Mme Michèle Tabarot attire l'attention de M. le ministre auprès de la ministre d'État, ministre de l'éducation nationale, de l'enseignement supérieur et de la recherche, chargé de l'enseignement supérieur et de la recherche, sur la fuite croissante de chercheurs français vers l'étranger, notamment dans les domaines des sciences du vivant, de la physique et des technologies numériques. Selon un rapport de l'OCDE publié en 2024, la France figure parmi les pays développés les plus touchés par la mobilité sortante des chercheurs, avec un solde migratoire négatif particulièrement marqué chez les jeunes docteurs. En 2023, près de 12 000 chercheurs français exerçaient à l'étranger, soit une hausse de plus de 15 % en dix ans. Les causes avancées sont multiples : conditions de travail jugées plus favorables, salaires plus attractifs.
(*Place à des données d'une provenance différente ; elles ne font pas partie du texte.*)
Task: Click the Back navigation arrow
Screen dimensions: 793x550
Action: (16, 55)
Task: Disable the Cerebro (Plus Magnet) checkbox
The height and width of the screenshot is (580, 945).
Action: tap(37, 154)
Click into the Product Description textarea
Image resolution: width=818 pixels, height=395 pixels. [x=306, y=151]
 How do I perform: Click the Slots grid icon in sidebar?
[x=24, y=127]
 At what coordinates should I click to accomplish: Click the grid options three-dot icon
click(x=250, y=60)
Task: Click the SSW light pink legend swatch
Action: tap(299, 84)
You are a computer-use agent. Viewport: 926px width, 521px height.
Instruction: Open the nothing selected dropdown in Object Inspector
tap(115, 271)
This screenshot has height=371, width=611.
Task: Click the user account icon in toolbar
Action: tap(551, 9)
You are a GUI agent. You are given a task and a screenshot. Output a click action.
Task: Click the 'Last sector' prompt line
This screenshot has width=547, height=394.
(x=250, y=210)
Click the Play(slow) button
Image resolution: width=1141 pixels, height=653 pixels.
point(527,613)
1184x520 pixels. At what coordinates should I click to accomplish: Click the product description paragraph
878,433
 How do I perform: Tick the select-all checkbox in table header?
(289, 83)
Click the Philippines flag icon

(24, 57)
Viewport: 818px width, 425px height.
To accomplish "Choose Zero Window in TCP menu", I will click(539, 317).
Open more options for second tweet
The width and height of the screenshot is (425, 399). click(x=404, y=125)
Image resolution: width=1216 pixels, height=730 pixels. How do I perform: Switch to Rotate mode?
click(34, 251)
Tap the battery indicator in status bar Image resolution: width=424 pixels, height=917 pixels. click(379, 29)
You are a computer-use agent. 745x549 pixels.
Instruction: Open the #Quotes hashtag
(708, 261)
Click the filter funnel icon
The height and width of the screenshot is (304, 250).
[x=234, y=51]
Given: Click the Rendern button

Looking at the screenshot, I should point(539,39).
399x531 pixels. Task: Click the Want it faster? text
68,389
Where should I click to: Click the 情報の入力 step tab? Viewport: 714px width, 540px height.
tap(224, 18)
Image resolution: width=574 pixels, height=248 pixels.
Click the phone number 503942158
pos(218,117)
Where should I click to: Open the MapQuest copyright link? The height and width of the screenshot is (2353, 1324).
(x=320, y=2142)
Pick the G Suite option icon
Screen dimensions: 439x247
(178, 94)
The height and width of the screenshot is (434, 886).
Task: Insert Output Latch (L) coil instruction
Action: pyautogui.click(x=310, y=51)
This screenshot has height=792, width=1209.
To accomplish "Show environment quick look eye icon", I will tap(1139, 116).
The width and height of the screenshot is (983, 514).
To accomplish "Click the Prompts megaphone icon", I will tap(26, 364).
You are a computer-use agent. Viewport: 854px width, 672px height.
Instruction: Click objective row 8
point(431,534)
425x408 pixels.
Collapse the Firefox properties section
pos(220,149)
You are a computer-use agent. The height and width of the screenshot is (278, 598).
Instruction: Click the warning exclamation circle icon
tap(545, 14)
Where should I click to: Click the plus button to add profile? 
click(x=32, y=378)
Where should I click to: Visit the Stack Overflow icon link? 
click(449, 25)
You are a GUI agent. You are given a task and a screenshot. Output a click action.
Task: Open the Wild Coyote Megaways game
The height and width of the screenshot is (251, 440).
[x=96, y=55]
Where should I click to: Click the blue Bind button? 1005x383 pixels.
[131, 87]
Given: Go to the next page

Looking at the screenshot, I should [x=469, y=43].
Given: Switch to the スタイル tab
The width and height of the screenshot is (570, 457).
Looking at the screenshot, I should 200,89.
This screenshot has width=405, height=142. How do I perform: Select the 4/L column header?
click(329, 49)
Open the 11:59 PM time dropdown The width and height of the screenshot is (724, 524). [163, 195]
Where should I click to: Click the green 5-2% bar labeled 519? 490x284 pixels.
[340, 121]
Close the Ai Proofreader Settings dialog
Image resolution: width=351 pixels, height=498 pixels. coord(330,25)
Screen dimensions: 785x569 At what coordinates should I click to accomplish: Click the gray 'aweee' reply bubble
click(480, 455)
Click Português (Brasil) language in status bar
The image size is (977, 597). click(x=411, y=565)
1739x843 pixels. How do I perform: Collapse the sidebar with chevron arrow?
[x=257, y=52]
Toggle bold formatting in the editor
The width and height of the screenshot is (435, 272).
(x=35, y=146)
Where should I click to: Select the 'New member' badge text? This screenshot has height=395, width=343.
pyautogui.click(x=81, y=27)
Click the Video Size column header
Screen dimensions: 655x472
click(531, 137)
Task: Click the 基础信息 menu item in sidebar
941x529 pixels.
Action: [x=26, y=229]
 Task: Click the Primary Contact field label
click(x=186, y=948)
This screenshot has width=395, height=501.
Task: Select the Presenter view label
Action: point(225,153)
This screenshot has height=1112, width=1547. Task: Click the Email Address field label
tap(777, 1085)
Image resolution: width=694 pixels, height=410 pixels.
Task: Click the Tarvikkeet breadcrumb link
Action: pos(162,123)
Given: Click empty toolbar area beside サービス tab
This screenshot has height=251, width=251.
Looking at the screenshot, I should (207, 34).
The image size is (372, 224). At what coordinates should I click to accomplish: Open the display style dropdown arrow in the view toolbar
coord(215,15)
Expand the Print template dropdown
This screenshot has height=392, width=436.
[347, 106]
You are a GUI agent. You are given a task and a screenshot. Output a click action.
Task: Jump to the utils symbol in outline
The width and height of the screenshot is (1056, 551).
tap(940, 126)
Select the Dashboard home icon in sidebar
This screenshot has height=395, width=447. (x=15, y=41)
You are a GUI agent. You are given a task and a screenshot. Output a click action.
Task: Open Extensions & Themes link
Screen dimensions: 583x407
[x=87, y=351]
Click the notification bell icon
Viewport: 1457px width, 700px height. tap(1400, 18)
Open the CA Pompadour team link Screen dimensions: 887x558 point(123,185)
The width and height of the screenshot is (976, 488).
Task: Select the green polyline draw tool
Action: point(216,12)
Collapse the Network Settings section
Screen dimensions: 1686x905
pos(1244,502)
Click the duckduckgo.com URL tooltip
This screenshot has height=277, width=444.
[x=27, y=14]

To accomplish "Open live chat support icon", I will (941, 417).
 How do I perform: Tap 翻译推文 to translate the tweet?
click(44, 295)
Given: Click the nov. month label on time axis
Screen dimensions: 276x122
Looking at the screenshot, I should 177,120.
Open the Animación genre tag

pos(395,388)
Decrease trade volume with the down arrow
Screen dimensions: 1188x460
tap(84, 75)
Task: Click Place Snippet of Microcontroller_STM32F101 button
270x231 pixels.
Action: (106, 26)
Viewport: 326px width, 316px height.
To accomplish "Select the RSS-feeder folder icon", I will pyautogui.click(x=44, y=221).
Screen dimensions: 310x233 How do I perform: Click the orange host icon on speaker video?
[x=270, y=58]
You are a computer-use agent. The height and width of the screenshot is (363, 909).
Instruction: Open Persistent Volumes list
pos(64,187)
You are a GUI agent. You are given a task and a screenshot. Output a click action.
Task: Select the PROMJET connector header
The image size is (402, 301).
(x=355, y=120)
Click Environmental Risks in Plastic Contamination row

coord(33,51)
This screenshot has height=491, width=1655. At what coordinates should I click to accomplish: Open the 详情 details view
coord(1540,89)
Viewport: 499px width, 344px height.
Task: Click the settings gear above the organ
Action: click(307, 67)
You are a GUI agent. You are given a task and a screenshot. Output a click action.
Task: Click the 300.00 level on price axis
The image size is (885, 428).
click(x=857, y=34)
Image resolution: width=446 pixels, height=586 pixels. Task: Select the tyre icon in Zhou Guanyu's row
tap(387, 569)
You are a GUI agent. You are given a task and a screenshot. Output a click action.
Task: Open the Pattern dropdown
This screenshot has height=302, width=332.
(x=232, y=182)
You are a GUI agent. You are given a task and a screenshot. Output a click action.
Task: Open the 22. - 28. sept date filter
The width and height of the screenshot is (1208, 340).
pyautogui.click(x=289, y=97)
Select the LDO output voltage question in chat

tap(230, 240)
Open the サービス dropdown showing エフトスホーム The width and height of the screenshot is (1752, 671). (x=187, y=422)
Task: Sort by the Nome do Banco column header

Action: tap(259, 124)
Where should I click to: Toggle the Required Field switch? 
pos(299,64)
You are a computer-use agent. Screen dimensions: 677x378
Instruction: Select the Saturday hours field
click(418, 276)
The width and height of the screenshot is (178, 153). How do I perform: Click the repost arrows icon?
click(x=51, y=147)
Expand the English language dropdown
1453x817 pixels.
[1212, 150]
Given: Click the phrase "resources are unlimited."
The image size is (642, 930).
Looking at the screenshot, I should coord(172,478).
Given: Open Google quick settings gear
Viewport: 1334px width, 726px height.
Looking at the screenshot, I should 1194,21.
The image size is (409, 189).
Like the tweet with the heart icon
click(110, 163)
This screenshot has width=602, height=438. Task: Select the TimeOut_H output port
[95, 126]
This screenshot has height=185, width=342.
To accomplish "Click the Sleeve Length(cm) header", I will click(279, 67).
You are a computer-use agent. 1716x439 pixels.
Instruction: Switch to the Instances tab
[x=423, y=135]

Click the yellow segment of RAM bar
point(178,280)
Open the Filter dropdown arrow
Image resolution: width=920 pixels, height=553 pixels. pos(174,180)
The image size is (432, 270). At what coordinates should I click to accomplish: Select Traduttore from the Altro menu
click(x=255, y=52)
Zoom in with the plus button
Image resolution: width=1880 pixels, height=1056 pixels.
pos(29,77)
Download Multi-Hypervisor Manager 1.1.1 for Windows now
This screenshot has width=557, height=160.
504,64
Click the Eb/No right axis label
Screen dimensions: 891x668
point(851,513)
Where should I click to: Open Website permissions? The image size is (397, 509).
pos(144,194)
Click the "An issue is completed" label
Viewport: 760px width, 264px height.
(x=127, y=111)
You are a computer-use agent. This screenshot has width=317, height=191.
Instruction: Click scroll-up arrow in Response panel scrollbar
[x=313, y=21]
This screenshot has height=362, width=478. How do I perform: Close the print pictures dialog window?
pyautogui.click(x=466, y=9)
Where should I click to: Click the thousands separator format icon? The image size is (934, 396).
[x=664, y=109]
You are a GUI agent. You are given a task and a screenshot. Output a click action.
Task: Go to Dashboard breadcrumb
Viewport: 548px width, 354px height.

En effet, leurs rémunérations restent globalement inférieures à celles observées dans plusieurs pays européens comme l'Allemagne, les Pays-Bas ou la Suède bénéficiant d'un accès facilité aux financements et aux équipements. Elle souhaiterait donc savoir quelles mesures le Gouvernement envisage pour améliorer les conditions de travail des chercheurs, renforcer l'attractivité de la recherche française et limiter cette forme de fuite des talents.
Sans réponse à ce jour. Publiée le 1ᵉʳ juillet 2025, soit 413 jours d'attente.
Le gouvernement dispose en principe de deux mois pour répondre à une question écrite ;
les questions restées sans réponse tombent à la fin de la législature.